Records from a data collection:
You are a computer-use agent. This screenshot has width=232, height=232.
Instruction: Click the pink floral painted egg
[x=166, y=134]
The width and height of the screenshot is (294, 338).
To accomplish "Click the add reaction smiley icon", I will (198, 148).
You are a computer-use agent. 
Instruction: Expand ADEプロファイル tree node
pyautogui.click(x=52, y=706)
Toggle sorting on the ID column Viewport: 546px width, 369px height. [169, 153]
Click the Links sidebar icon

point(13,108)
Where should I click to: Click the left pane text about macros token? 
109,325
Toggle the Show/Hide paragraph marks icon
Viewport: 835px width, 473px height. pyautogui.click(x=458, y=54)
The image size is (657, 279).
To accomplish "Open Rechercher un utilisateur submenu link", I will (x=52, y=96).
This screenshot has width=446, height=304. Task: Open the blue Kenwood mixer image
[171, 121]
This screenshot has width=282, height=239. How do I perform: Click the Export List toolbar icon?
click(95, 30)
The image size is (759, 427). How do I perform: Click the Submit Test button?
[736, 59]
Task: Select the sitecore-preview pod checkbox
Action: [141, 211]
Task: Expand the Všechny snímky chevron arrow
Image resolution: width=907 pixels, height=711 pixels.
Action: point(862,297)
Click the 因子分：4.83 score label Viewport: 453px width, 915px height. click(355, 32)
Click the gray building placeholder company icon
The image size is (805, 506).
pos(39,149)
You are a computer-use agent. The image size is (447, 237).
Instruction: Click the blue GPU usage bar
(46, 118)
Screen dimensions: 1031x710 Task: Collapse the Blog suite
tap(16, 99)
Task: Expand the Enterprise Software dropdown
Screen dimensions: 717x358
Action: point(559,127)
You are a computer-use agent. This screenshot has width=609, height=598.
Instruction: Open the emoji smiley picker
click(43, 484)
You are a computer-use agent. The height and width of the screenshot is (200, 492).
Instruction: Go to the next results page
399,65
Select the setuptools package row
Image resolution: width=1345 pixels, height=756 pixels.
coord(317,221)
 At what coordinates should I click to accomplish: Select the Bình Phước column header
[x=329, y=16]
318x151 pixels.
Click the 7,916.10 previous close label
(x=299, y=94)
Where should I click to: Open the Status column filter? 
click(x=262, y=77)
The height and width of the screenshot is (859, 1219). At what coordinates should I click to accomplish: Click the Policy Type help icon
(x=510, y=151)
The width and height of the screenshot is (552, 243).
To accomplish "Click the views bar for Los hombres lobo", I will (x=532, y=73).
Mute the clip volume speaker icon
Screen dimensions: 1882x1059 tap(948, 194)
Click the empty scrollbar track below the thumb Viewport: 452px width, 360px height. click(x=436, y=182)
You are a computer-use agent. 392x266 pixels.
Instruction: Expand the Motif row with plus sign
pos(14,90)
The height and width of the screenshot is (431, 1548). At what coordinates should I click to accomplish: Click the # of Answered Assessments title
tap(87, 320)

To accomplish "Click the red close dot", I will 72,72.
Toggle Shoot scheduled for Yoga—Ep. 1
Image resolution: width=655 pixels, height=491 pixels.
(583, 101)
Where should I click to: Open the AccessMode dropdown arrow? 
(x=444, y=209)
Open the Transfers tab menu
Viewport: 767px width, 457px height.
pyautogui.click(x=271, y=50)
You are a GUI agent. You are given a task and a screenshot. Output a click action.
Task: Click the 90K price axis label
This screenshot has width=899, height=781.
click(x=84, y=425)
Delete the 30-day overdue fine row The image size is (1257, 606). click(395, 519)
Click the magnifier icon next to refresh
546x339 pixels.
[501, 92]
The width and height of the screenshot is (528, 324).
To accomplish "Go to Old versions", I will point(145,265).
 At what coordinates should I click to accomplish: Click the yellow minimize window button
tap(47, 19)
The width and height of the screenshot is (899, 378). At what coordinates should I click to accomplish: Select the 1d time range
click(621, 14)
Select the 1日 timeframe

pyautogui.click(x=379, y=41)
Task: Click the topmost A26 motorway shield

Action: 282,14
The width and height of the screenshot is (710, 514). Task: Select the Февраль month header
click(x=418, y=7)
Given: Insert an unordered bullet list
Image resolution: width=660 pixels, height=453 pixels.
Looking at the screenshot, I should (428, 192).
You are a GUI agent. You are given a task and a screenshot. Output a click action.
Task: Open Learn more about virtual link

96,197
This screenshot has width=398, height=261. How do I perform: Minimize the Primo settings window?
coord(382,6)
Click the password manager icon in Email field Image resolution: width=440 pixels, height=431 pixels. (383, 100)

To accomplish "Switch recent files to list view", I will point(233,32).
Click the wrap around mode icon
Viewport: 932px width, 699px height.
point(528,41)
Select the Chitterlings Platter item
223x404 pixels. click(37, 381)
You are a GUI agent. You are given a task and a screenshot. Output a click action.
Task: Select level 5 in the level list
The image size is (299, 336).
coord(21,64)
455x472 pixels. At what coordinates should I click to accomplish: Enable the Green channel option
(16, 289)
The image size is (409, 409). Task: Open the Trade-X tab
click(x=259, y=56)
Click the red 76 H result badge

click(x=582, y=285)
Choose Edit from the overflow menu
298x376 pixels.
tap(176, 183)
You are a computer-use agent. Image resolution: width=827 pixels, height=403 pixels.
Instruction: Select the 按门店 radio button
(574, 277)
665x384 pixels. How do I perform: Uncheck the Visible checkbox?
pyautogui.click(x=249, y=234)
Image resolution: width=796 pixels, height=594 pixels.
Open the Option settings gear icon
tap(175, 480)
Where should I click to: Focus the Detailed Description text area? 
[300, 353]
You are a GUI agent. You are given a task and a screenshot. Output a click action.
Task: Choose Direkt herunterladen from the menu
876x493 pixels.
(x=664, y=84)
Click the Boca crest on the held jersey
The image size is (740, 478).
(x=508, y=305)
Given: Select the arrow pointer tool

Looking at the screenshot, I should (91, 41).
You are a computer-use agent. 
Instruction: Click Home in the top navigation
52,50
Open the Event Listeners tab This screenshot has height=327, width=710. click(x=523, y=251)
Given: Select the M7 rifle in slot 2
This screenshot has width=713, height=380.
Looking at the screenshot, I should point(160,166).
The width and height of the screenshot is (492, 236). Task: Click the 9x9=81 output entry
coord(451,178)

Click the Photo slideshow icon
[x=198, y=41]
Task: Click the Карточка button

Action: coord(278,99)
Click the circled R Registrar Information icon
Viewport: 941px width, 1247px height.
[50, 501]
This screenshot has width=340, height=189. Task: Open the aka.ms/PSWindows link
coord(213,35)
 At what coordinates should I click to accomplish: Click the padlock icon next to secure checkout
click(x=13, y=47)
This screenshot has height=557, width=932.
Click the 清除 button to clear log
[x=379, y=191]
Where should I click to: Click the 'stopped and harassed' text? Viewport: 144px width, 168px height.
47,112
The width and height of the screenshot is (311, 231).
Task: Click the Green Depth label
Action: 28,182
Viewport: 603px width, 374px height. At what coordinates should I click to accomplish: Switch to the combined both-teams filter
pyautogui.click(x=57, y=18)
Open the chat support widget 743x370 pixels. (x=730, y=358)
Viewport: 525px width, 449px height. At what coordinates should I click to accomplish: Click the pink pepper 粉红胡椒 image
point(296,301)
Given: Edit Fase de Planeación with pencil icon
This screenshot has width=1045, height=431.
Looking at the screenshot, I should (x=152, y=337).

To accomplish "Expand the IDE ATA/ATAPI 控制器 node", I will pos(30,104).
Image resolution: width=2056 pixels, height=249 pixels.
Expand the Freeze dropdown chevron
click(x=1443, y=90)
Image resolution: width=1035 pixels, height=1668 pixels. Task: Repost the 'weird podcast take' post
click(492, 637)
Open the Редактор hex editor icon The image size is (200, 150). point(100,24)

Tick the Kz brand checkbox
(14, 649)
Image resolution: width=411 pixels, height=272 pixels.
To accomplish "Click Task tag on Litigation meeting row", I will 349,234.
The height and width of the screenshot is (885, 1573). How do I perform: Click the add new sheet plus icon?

• _GIVEN TASK_
Rewrite the listing above in full, replacing every occurrence of "Instruction" with "Command" and leaving everything else unchanged.

• _REPLY TO THE TASK_
You are a computer-use agent. This screenshot has width=232, height=232.
Command: Click the pink floral painted egg
[x=166, y=134]
The width and height of the screenshot is (294, 338).
To accomplish "Click the add reaction smiley icon", I will (198, 148).
You are a computer-use agent. 
Command: Expand ADEプロファイル tree node
pyautogui.click(x=52, y=706)
Toggle sorting on the ID column Viewport: 546px width, 369px height. [169, 153]
Click the Links sidebar icon

point(13,108)
Where should I click to: Click the left pane text about macros token? 
109,325
Toggle the Show/Hide paragraph marks icon
Viewport: 835px width, 473px height. pyautogui.click(x=458, y=54)
The image size is (657, 279).
To accomplish "Open Rechercher un utilisateur submenu link", I will (x=52, y=96).
This screenshot has width=446, height=304. Task: Open the blue Kenwood mixer image
[171, 121]
This screenshot has width=282, height=239. How do I perform: Click the Export List toolbar icon?
click(95, 30)
The image size is (759, 427). How do I perform: Click the Submit Test button?
[736, 59]
Task: Select the sitecore-preview pod checkbox
Action: [141, 211]
Task: Expand the Všechny snímky chevron arrow
Image resolution: width=907 pixels, height=711 pixels.
Action: point(862,297)
Click the 因子分：4.83 score label Viewport: 453px width, 915px height. click(355, 32)
Click the gray building placeholder company icon
The image size is (805, 506).
pos(39,149)
You are a computer-use agent. The image size is (447, 237).
Command: Click the blue GPU usage bar
(46, 118)
Screen dimensions: 1031x710 Task: Collapse the Blog suite
tap(16, 99)
Task: Expand the Enterprise Software dropdown
Screen dimensions: 717x358
Action: point(559,127)
You are a computer-use agent. This screenshot has width=609, height=598.
Command: Open the emoji smiley picker
click(43, 484)
You are a computer-use agent. The height and width of the screenshot is (200, 492).
Command: Go to the next results page
399,65
Select the setuptools package row
Image resolution: width=1345 pixels, height=756 pixels.
coord(317,221)
 At what coordinates should I click to accomplish: Select the Bình Phước column header
[x=329, y=16]
318x151 pixels.
Click the 7,916.10 previous close label
(x=299, y=94)
Where should I click to: Open the Status column filter? 
click(x=262, y=77)
The height and width of the screenshot is (859, 1219). At what coordinates should I click to accomplish: Click the Policy Type help icon
(x=510, y=151)
The width and height of the screenshot is (552, 243).
To accomplish "Click the views bar for Los hombres lobo", I will (x=532, y=73).
Mute the clip volume speaker icon
Screen dimensions: 1882x1059 tap(948, 194)
Click the empty scrollbar track below the thumb Viewport: 452px width, 360px height. click(x=436, y=182)
You are a computer-use agent. 392x266 pixels.
Command: Expand the Motif row with plus sign
pos(14,90)
The height and width of the screenshot is (431, 1548). At what coordinates should I click to accomplish: Click the # of Answered Assessments title
tap(87, 320)

To accomplish "Click the red close dot", I will 72,72.
Toggle Shoot scheduled for Yoga—Ep. 1
Image resolution: width=655 pixels, height=491 pixels.
(583, 101)
Where should I click to: Open the AccessMode dropdown arrow? 
(x=444, y=209)
Open the Transfers tab menu
Viewport: 767px width, 457px height.
pyautogui.click(x=271, y=50)
You are a GUI agent. You are given a task and a screenshot. Output a click action.
Task: Click the 90K price axis label
This screenshot has width=899, height=781.
click(x=84, y=425)
Delete the 30-day overdue fine row The image size is (1257, 606). click(395, 519)
Click the magnifier icon next to refresh
546x339 pixels.
[501, 92]
The width and height of the screenshot is (528, 324).
To accomplish "Go to Old versions", I will point(145,265).
 At what coordinates should I click to accomplish: Click the yellow minimize window button
tap(47, 19)
The width and height of the screenshot is (899, 378). At what coordinates should I click to accomplish: Select the 1d time range
click(621, 14)
Select the 1日 timeframe

pyautogui.click(x=379, y=41)
Task: Click the topmost A26 motorway shield

Action: 282,14
The width and height of the screenshot is (710, 514). Task: Select the Февраль month header
click(x=418, y=7)
Given: Insert an unordered bullet list
Image resolution: width=660 pixels, height=453 pixels.
Looking at the screenshot, I should (428, 192).
You are a GUI agent. You are given a task and a screenshot. Output a click action.
Task: Open Learn more about virtual link

96,197
This screenshot has width=398, height=261. How do I perform: Minimize the Primo settings window?
coord(382,6)
Click the password manager icon in Email field Image resolution: width=440 pixels, height=431 pixels. (383, 100)

To accomplish "Switch recent files to list view", I will point(233,32).
Click the wrap around mode icon
Viewport: 932px width, 699px height.
point(528,41)
Select the Chitterlings Platter item
223x404 pixels. click(37, 381)
You are a GUI agent. You are given a task and a screenshot. Output a click action.
Task: Select level 5 in the level list
The image size is (299, 336).
coord(21,64)
455x472 pixels. At what coordinates should I click to accomplish: Enable the Green channel option
(16, 289)
The image size is (409, 409). Task: Open the Trade-X tab
click(x=259, y=56)
Click the red 76 H result badge

click(x=582, y=285)
Choose Edit from the overflow menu
298x376 pixels.
tap(176, 183)
You are a computer-use agent. Image resolution: width=827 pixels, height=403 pixels.
Command: Select the 按门店 radio button
(574, 277)
665x384 pixels. How do I perform: Uncheck the Visible checkbox?
pyautogui.click(x=249, y=234)
Image resolution: width=796 pixels, height=594 pixels.
Open the Option settings gear icon
tap(175, 480)
Where should I click to: Focus the Detailed Description text area? 
[300, 353]
You are a GUI agent. You are given a task and a screenshot. Output a click action.
Task: Choose Direkt herunterladen from the menu
876x493 pixels.
(x=664, y=84)
Click the Boca crest on the held jersey
The image size is (740, 478).
(x=508, y=305)
Given: Select the arrow pointer tool

Looking at the screenshot, I should (91, 41).
You are a computer-use agent. 
Command: Click Home in the top navigation
52,50
Open the Event Listeners tab This screenshot has height=327, width=710. click(x=523, y=251)
Given: Select the M7 rifle in slot 2
This screenshot has width=713, height=380.
Looking at the screenshot, I should point(160,166).
The width and height of the screenshot is (492, 236). Task: Click the 9x9=81 output entry
coord(451,178)

Click the Photo slideshow icon
[x=198, y=41]
Task: Click the Карточка button

Action: coord(278,99)
Click the circled R Registrar Information icon
Viewport: 941px width, 1247px height.
[50, 501]
This screenshot has width=340, height=189. Task: Open the aka.ms/PSWindows link
coord(213,35)
 At what coordinates should I click to accomplish: Click the padlock icon next to secure checkout
click(x=13, y=47)
This screenshot has height=557, width=932.
Click the 清除 button to clear log
[x=379, y=191]
Where should I click to: Click the 'stopped and harassed' text? Viewport: 144px width, 168px height.
47,112
The width and height of the screenshot is (311, 231).
Task: Click the Green Depth label
Action: 28,182
Viewport: 603px width, 374px height. At what coordinates should I click to accomplish: Switch to the combined both-teams filter
pyautogui.click(x=57, y=18)
Open the chat support widget 743x370 pixels. (x=730, y=358)
Viewport: 525px width, 449px height. At what coordinates should I click to accomplish: Click the pink pepper 粉红胡椒 image
point(296,301)
Given: Edit Fase de Planeación with pencil icon
This screenshot has width=1045, height=431.
Looking at the screenshot, I should (x=152, y=337).

To accomplish "Expand the IDE ATA/ATAPI 控制器 node", I will pos(30,104).
Image resolution: width=2056 pixels, height=249 pixels.
Expand the Freeze dropdown chevron
click(x=1443, y=90)
Image resolution: width=1035 pixels, height=1668 pixels. Task: Repost the 'weird podcast take' post
click(492, 637)
Open the Редактор hex editor icon The image size is (200, 150). point(100,24)

Tick the Kz brand checkbox
(14, 649)
Image resolution: width=411 pixels, height=272 pixels.
To accomplish "Click Task tag on Litigation meeting row", I will 349,234.
The height and width of the screenshot is (885, 1573). How do I perform: Click the add new sheet plus icon?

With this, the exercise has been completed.